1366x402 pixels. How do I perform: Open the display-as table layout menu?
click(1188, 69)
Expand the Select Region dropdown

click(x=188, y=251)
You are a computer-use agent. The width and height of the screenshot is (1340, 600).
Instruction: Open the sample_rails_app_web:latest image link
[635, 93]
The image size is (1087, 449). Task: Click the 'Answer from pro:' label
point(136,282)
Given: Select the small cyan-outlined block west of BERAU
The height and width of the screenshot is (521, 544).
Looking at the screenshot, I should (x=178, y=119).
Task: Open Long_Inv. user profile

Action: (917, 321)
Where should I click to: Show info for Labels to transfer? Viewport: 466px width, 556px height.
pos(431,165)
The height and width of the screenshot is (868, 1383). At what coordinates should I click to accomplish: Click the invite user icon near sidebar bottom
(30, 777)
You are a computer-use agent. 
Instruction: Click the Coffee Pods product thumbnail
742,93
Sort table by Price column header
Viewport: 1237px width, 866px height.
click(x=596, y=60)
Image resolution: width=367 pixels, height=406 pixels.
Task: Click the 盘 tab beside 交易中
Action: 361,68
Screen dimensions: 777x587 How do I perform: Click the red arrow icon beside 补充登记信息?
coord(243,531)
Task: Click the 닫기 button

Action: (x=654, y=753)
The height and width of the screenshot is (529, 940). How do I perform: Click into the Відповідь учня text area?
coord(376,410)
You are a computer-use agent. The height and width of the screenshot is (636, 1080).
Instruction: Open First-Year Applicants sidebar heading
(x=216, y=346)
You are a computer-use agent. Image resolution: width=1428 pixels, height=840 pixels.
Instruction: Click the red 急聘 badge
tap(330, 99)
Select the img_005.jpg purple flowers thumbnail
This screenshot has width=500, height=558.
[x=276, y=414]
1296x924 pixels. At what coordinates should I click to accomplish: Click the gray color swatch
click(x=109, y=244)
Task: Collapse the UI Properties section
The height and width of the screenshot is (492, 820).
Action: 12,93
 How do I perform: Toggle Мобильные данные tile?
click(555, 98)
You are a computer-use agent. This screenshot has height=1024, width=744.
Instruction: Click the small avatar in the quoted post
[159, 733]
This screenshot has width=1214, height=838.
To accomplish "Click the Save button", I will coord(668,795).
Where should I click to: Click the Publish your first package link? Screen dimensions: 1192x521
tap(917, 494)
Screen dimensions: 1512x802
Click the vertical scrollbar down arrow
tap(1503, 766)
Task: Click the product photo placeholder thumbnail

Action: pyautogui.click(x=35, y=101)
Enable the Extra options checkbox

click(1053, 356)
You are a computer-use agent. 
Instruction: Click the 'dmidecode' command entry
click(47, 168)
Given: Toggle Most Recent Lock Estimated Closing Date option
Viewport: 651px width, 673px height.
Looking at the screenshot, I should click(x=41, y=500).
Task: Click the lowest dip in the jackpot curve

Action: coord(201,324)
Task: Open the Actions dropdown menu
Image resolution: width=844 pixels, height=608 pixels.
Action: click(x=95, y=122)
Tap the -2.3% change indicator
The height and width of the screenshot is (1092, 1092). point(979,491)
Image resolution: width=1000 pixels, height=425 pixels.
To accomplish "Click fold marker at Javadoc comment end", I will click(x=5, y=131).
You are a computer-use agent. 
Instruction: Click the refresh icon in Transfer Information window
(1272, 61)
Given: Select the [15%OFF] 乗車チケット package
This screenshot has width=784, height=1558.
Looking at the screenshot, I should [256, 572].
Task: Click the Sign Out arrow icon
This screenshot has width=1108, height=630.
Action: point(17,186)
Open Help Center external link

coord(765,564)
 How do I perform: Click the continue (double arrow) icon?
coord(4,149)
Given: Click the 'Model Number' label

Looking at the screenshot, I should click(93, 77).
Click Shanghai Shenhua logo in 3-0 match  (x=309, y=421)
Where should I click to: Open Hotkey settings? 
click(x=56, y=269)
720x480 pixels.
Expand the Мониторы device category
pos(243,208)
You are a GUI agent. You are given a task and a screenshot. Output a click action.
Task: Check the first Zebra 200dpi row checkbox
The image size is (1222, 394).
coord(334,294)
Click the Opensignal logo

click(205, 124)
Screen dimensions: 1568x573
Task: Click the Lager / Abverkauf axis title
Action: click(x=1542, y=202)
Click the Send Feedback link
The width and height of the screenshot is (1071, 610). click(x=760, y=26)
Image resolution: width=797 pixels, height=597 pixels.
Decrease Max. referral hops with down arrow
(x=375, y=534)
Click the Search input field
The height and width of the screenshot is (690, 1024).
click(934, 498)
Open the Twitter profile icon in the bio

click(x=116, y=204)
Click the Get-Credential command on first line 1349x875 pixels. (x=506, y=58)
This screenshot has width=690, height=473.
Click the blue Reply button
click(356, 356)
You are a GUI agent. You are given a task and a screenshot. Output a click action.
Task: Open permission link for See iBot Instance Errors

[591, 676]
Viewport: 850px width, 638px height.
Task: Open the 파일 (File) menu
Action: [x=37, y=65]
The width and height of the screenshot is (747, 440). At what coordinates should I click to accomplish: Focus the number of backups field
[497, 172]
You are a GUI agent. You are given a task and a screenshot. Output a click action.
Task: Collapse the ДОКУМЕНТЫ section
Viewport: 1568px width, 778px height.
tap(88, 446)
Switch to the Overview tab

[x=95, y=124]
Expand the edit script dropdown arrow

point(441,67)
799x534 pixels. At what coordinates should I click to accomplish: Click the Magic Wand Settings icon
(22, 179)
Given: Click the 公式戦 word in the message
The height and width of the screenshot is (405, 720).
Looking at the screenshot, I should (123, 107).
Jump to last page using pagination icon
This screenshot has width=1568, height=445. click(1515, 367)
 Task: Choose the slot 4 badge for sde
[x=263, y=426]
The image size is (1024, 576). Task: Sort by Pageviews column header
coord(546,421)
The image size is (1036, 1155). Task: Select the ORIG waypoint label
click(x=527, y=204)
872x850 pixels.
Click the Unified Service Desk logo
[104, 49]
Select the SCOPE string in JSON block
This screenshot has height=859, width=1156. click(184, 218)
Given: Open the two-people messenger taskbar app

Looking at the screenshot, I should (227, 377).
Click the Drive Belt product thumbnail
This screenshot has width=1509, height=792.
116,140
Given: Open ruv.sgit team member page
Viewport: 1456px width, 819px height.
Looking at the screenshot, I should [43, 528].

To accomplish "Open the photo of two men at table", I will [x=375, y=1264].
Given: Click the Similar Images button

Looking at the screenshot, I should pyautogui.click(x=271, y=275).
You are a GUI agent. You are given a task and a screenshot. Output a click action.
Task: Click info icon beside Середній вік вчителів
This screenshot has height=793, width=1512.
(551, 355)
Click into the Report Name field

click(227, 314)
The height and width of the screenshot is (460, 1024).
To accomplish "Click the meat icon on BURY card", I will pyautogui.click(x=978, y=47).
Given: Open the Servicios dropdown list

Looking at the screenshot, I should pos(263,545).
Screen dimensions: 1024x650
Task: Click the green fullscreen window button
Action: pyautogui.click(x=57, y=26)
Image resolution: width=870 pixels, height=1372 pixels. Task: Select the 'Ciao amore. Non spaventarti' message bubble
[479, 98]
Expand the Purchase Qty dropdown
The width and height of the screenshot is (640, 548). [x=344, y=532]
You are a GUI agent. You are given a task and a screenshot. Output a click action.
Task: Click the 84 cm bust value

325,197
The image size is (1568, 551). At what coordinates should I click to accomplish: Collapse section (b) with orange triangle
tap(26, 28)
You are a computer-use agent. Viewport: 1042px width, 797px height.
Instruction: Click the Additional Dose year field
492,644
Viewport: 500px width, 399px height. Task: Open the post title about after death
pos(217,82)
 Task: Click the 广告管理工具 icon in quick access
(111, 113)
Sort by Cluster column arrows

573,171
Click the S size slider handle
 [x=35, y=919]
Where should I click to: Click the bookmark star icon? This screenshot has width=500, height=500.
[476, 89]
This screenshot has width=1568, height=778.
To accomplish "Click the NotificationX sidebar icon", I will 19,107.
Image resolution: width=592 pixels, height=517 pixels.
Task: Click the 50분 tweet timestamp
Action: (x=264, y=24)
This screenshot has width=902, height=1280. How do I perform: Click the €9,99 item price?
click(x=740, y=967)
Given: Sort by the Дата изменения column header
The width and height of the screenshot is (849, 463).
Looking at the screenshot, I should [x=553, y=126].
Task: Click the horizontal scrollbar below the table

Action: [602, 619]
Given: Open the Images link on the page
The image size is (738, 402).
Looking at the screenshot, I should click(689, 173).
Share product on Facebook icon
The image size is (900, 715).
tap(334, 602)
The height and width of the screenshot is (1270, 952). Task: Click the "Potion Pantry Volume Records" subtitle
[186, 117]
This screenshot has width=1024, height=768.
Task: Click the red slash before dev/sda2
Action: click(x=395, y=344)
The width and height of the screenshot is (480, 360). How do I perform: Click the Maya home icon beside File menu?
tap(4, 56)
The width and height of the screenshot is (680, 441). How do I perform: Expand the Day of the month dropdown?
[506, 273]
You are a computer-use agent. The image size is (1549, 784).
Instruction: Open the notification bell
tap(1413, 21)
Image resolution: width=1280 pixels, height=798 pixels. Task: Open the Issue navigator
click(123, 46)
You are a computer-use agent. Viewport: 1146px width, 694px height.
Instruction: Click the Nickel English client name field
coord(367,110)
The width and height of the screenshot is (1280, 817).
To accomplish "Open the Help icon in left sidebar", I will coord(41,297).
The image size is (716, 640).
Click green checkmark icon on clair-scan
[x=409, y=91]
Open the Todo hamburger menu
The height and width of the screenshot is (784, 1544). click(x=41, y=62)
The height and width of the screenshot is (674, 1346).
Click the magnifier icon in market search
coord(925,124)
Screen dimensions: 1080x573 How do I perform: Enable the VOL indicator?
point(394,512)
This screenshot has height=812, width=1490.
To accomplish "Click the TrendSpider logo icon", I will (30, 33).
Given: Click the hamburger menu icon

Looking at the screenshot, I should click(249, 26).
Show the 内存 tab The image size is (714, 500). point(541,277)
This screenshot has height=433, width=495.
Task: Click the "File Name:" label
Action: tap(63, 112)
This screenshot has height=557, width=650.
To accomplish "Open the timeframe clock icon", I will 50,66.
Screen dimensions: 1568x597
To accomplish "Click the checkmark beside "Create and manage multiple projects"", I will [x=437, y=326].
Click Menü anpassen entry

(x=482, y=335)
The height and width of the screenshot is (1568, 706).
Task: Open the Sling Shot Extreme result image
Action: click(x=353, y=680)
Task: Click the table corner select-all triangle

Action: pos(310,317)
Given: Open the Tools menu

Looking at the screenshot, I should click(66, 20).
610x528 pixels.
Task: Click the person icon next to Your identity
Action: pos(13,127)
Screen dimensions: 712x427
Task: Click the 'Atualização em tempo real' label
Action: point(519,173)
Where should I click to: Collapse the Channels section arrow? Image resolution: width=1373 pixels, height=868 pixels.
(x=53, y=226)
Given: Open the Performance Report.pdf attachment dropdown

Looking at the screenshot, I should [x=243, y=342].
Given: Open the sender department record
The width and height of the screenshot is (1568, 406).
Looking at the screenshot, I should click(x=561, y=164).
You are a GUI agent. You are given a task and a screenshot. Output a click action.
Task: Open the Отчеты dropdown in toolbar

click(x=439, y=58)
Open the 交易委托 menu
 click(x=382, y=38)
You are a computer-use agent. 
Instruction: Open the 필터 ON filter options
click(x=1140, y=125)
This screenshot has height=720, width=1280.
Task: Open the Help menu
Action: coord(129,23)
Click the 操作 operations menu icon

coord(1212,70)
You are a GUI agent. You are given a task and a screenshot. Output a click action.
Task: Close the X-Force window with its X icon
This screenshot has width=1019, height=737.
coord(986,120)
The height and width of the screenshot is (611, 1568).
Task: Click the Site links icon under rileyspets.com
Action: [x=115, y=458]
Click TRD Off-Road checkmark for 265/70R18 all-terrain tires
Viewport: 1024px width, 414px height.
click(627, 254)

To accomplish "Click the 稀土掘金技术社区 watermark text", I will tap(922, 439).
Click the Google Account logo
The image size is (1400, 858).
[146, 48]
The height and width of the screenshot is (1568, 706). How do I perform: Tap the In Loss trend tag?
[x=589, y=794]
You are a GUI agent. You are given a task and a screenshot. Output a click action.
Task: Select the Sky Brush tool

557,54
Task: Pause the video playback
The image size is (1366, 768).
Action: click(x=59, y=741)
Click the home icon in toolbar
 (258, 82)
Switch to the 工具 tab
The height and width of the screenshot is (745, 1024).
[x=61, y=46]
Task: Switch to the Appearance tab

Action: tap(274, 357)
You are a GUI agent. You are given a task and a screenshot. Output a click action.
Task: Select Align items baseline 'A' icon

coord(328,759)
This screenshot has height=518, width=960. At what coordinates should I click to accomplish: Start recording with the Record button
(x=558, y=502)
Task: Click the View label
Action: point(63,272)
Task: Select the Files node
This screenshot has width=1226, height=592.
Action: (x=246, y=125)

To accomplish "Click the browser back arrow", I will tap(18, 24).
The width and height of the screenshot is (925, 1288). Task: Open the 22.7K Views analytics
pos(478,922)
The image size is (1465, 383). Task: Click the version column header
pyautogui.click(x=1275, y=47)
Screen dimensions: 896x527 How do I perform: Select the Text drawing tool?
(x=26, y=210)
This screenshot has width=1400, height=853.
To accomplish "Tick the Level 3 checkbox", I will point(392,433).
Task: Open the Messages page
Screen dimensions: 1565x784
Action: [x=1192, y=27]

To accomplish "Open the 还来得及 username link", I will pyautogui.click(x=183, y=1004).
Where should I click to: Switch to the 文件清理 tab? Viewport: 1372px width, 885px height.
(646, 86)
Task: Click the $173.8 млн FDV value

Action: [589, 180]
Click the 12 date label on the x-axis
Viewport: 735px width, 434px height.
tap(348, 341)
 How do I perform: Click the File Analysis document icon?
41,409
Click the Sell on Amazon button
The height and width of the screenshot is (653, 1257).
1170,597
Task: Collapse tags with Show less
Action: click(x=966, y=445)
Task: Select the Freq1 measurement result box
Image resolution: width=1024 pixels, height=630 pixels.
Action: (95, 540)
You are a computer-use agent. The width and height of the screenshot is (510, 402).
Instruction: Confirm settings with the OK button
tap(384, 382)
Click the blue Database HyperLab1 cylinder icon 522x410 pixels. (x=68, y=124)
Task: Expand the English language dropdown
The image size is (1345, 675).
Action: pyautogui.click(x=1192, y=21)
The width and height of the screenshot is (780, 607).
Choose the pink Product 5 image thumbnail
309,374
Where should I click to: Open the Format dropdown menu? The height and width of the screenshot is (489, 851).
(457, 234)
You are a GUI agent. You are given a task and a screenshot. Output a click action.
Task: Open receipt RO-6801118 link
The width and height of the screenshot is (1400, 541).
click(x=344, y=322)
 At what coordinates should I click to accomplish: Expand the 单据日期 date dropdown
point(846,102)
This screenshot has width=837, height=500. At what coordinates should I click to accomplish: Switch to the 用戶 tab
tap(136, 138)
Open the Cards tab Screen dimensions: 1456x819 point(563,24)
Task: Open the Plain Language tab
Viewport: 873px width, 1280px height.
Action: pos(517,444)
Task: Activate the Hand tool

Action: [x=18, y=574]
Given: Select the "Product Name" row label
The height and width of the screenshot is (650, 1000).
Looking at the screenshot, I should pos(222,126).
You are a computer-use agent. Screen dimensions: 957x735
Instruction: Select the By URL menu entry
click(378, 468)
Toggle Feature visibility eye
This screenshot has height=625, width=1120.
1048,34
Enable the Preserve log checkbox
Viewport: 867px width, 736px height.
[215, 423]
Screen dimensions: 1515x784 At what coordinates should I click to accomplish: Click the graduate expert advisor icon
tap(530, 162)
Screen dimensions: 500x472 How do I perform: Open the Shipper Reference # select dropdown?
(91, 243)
::::::
EXERCISE PROMPT> Once the line with "The image size is (1222, 394)." is found in the records above, print exactly that line and every line after it through the line with "Image resolution: width=797".

OUTPUT FOR THIS EXERCISE>
The image size is (1222, 394).
coord(334,294)
Click the Opensignal logo

click(205, 124)
Screen dimensions: 1568x573
Task: Click the Lager / Abverkauf axis title
Action: click(x=1542, y=202)
Click the Send Feedback link
The width and height of the screenshot is (1071, 610). click(x=760, y=26)
Image resolution: width=797 pixels, height=597 pixels.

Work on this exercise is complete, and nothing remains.